Moshi Real-Time Speech-to-Speech Guide (2026): Sub-200ms Local Voice AI
Want to go deeper than this article?
Free account unlocks the first chapter of all 17 courses — RAG, agents, MCP, voice AI, MLOps, real GitHub repos.
Moshi is the first open-source speech-to-speech foundation model that delivers genuinely real-time voice AI. Sub-200 ms latency, full-duplex (listens and speaks simultaneously), processes speech tokens directly without pipelined STT/LLM/TTS — the open-source counterpart to OpenAI's GPT-4o voice mode and Realtime API. Built by Kyutai, the Paris-based open-source AI lab.
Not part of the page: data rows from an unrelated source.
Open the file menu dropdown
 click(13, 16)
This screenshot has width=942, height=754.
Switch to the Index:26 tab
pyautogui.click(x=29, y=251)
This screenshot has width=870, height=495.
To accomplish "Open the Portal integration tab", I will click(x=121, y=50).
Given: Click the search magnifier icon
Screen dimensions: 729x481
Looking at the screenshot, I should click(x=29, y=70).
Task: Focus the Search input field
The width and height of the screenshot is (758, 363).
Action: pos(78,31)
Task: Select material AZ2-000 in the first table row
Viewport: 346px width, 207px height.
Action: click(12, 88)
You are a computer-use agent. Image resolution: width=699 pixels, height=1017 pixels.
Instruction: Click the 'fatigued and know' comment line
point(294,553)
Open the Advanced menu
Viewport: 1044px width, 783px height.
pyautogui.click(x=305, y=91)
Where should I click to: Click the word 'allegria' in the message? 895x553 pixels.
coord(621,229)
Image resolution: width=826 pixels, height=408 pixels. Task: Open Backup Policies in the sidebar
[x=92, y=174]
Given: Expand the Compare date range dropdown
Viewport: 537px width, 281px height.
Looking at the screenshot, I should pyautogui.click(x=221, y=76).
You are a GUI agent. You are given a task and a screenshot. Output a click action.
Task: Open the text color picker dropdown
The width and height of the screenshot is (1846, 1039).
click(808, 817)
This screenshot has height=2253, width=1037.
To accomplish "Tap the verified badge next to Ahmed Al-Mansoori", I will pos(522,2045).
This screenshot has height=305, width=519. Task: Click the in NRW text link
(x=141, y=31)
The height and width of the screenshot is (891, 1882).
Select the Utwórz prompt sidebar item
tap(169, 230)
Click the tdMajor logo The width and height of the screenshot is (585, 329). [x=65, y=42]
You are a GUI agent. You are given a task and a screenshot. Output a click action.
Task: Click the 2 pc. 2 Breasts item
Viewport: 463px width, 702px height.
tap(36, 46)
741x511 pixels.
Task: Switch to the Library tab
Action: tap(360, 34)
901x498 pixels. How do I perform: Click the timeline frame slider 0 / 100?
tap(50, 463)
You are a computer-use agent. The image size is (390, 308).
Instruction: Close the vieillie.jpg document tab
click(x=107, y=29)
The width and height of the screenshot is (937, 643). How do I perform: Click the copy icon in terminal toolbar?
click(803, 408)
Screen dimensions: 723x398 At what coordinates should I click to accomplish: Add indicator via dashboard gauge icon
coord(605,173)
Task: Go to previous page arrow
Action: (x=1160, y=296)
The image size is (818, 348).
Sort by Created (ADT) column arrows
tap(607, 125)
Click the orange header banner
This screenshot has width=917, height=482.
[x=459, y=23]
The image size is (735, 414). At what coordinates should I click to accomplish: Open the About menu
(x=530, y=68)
For voice agents, conversational interfaces, language practice apps, and any voice product where pipelined latency makes interactions feel "off" — Moshi is the new architectural option. This guide covers setup, the Mimi audio codec foundation, real-time WebSocket streaming, the hybrid Moshi+LLM+TTS pattern for production, latency tuning, and where Moshi belongs vs. traditional pipelines.
Table of Contents
- What Moshi Is
- Why Real-Time Speech-to-Speech Matters
- Architecture: Mimi Codec + Helium LLM Backbone
- Moshi vs OpenAI Realtime / GPT-4o Voice
- Hardware Requirements
- Installation
- Standalone Moshi Server
- WebSocket Streaming Client
- Hybrid Pattern: Moshi + LLM + TTS
- Voice Agent Frameworks (Pipecat, LiveKit)
- Latency Tuning
- The Mimi Audio Codec
- Multilingual Status
- Performance Benchmarks
- Use Cases Where Moshi Wins
- Production Considerations
- Troubleshooting
- FAQ
Reading articles is good. Building is better.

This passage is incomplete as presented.